• Task details:
Each line of the data below that carries the word "will" needs to be copied.

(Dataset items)
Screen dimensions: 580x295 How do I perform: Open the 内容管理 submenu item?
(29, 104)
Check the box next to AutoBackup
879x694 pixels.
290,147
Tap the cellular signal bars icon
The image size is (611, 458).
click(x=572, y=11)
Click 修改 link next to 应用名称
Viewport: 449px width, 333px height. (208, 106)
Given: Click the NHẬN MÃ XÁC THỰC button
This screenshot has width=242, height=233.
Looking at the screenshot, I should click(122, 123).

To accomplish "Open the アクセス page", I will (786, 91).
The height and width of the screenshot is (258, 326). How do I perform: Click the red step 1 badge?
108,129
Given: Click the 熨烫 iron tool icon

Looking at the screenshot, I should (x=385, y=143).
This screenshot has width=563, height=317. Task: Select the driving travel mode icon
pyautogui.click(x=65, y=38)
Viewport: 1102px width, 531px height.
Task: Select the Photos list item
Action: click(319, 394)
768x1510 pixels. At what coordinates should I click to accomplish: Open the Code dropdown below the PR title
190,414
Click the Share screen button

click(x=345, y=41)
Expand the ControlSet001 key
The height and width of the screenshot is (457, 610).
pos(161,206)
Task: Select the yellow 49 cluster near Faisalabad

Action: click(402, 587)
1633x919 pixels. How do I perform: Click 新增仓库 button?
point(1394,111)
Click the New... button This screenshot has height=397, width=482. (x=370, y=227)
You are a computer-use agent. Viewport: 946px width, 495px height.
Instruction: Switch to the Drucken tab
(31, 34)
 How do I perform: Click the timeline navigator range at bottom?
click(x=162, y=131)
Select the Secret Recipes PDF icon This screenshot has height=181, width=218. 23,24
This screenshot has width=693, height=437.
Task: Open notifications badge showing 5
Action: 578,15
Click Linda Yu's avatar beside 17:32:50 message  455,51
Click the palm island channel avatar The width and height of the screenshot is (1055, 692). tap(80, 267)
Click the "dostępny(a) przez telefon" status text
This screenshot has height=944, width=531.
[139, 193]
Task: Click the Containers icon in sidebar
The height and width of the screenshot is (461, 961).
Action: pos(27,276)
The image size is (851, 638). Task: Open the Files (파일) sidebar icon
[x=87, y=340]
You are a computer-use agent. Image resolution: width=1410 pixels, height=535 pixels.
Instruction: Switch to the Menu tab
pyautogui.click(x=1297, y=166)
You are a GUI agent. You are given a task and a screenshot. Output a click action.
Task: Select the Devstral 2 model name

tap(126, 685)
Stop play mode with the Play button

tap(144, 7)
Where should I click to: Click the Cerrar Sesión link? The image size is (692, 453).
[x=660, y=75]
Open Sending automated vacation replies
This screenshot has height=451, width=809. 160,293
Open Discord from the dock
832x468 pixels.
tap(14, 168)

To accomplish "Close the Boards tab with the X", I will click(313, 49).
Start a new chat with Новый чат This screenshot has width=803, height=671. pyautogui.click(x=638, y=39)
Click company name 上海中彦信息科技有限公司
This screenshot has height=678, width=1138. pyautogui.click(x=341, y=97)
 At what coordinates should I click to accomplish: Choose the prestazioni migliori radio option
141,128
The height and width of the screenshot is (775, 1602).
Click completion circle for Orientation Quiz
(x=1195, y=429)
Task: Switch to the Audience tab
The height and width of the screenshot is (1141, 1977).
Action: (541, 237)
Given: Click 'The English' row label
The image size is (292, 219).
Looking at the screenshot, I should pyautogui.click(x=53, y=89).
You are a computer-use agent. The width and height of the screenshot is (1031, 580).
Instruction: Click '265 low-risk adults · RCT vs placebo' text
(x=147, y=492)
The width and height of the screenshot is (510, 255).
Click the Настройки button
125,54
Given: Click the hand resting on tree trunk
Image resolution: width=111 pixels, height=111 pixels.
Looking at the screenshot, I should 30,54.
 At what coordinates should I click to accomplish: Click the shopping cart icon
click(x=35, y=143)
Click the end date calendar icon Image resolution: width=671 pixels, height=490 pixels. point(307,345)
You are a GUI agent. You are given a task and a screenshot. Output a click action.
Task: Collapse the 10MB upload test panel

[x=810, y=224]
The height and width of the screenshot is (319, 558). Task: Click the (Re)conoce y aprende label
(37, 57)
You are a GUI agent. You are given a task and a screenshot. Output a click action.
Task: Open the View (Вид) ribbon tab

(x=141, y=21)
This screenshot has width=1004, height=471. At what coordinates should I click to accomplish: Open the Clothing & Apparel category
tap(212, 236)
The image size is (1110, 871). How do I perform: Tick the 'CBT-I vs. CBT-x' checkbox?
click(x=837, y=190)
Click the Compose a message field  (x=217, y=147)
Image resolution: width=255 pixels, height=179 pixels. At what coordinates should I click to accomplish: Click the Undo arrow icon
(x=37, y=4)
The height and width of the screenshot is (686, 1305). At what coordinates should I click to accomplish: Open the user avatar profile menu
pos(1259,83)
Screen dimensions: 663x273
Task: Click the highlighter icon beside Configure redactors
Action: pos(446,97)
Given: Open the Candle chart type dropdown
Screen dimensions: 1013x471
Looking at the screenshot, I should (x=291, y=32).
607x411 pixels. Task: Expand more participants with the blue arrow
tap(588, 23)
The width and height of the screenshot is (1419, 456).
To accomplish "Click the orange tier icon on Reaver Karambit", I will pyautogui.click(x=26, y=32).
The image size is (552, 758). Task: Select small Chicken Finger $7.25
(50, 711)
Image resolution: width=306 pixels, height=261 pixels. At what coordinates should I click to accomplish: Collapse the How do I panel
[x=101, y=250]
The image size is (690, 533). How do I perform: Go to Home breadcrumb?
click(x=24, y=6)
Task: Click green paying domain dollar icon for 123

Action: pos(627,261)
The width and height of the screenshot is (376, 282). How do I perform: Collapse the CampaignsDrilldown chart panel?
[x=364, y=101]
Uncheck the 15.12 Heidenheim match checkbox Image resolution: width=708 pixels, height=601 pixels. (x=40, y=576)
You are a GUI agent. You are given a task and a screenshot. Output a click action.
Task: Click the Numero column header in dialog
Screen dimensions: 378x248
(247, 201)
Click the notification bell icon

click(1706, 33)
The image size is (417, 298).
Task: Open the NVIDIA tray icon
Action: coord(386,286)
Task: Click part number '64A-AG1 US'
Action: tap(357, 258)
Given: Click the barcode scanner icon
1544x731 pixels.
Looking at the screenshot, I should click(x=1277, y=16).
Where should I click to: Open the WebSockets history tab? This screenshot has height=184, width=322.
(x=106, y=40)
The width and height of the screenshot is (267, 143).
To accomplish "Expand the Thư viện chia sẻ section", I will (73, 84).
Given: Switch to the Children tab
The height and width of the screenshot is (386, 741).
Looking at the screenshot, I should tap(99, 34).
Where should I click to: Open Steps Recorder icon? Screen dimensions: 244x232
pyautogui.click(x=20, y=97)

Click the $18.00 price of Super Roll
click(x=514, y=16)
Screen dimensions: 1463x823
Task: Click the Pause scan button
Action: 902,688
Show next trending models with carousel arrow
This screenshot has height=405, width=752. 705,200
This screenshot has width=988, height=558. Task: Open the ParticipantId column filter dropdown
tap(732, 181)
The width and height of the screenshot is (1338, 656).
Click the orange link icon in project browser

• Reply to the task:
To accomplish "Open the アクセス page", I will (786, 91).
To accomplish "Close the Boards tab with the X", I will click(313, 49).
To accomplish "Click the orange tier icon on Reaver Karambit", I will pyautogui.click(x=26, y=32).
To accomplish "Expand the Thư viện chia sẻ section", I will (73, 84).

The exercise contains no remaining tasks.